On June 30, 1892, the Wolfeboro Railroad was acquired by the Boston & Maine as part of its purchase of the Eastern Railroad, and it continued operating the line as the Wolfeboro Branch. Also in 1892, the first post office for Wolfeboro Falls opened in the B&M station there. By 1903, the B&M had headquartered its Eastern Division in Sanbornville, running a large maintenance facility there. On April 8, 1911, the Sanbornville shops were destroyed in a fire. The B&M did not rebuild the facilities, sending trains instead to Dover for repairs.

Decline
In 1927, the B&M began using railcars on the line.

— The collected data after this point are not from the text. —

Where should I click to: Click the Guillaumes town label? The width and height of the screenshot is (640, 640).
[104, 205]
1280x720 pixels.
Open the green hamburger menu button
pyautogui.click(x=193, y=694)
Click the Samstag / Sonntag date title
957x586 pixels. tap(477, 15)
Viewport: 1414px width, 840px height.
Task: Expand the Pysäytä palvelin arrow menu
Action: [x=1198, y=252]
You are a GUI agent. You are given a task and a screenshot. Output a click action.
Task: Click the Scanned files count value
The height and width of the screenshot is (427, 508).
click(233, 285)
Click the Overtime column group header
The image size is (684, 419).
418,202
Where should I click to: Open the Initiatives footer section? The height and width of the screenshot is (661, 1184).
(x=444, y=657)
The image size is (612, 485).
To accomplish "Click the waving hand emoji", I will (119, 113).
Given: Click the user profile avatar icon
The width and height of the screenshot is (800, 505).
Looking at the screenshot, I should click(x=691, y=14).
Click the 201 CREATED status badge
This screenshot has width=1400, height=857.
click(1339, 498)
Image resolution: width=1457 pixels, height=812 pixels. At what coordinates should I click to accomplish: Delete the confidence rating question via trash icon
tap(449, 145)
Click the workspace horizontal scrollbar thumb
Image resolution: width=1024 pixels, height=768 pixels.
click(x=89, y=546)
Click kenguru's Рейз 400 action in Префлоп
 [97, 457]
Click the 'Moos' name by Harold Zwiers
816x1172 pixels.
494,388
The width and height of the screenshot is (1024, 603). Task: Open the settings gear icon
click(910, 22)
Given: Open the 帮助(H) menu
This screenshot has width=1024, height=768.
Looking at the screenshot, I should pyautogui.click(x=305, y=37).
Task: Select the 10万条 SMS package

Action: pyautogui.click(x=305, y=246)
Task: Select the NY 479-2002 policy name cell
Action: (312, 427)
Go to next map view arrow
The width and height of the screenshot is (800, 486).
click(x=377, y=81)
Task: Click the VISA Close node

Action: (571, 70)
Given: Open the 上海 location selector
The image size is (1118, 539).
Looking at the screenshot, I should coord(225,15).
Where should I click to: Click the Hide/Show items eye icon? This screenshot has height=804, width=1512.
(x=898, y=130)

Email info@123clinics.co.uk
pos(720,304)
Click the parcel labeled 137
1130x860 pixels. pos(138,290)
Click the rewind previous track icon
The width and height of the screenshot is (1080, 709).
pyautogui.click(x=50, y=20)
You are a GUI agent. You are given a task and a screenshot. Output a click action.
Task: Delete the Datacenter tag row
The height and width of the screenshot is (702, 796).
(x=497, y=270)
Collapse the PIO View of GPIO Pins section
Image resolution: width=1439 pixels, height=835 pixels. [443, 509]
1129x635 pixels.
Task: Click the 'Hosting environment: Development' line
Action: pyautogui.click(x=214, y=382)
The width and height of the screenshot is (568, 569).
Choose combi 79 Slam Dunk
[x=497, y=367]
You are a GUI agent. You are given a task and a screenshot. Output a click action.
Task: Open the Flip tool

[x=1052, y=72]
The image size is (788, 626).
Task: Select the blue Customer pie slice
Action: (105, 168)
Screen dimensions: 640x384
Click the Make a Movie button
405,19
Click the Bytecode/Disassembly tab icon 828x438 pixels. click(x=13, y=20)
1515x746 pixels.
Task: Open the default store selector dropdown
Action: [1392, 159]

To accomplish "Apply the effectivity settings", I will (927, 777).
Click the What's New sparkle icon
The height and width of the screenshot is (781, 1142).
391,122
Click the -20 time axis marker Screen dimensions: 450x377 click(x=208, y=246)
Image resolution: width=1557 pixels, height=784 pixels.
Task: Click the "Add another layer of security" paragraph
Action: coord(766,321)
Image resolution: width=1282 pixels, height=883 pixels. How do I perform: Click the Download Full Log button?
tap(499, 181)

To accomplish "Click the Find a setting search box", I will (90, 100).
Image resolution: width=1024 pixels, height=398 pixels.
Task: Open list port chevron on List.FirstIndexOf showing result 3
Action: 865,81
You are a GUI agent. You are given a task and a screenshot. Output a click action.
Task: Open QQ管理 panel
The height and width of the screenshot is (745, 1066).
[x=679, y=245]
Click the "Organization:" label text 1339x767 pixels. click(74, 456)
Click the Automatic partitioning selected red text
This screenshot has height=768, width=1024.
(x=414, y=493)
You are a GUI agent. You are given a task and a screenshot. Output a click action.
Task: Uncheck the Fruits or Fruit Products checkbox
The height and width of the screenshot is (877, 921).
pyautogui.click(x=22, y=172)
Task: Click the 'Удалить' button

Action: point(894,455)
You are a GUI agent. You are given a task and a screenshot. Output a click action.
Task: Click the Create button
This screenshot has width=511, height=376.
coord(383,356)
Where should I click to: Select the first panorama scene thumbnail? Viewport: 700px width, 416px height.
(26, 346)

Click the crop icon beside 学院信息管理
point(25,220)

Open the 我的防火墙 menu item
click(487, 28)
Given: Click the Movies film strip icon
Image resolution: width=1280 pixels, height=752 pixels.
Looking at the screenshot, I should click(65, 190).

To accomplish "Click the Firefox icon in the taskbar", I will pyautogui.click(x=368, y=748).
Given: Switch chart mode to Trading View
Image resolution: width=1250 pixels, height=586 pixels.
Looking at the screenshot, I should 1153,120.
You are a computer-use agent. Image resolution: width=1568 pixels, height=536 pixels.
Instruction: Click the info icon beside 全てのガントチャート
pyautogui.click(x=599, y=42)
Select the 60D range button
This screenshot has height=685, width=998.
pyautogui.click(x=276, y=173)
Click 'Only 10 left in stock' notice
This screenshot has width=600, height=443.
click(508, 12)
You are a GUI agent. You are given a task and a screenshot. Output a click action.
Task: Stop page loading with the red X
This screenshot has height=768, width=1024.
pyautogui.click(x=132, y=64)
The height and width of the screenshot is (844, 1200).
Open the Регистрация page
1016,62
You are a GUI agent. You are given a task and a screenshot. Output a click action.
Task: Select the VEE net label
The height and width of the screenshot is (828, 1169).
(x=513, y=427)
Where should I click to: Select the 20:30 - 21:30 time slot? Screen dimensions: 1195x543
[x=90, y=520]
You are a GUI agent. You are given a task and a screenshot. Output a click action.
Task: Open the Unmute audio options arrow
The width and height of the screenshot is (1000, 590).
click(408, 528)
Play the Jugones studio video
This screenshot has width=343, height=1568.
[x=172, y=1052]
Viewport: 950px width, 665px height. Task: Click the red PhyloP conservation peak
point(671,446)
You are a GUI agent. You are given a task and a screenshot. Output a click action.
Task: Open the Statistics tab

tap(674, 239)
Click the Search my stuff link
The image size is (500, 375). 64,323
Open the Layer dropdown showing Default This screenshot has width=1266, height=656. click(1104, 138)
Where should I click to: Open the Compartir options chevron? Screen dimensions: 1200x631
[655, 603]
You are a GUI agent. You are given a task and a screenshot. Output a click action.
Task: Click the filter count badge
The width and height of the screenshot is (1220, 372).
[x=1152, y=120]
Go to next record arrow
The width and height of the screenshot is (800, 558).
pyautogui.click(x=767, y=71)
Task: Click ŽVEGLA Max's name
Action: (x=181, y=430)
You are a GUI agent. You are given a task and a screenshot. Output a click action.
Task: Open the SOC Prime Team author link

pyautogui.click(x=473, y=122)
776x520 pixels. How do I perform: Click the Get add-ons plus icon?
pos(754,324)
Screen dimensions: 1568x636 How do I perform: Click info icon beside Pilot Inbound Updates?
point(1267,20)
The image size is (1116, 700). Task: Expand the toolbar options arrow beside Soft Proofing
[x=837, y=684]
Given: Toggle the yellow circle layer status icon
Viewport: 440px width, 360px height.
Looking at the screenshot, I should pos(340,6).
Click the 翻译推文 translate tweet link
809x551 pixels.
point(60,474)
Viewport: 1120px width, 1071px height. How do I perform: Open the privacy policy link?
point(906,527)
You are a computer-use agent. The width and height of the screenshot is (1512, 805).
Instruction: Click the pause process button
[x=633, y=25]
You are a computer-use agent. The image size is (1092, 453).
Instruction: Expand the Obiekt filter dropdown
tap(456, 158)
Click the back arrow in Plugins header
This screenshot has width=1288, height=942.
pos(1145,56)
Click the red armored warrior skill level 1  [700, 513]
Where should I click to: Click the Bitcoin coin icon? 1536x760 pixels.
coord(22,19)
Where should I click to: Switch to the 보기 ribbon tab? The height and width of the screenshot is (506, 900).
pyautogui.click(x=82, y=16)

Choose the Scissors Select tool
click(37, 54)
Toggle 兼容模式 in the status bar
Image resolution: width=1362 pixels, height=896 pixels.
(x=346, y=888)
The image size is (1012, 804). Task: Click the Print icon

In 1935, the lakefront station was closed, and on May 16, 1936, the B&M stopped running trains for passengers only, although it continued running mixed passenger and freight trains until about 1950. By the 1960s, only freight trains were running on the track.

Once freight service became unprofitable, the B&M decided to close the line. However, throughout the 1970s and 1980s, several companies maintained the line as a heritage railway. On December 19, 1972, a new company called the Wolfeboro Rail Road Company (WRR) was founded and took over the line, running both freight trains and a tourist steam train and reopening the lakeshore station. On January 28, 1976, the WRR also began operation on a section of railroad owned by the State of NH, under an operating contract, on the opposite side of the lake, between Concord and Lincoln. However, in November 1977, facing financial trouble, the WRR's contract was awarded to the New England Southern Railroad, and heritage service stopped after the 1978 summer season.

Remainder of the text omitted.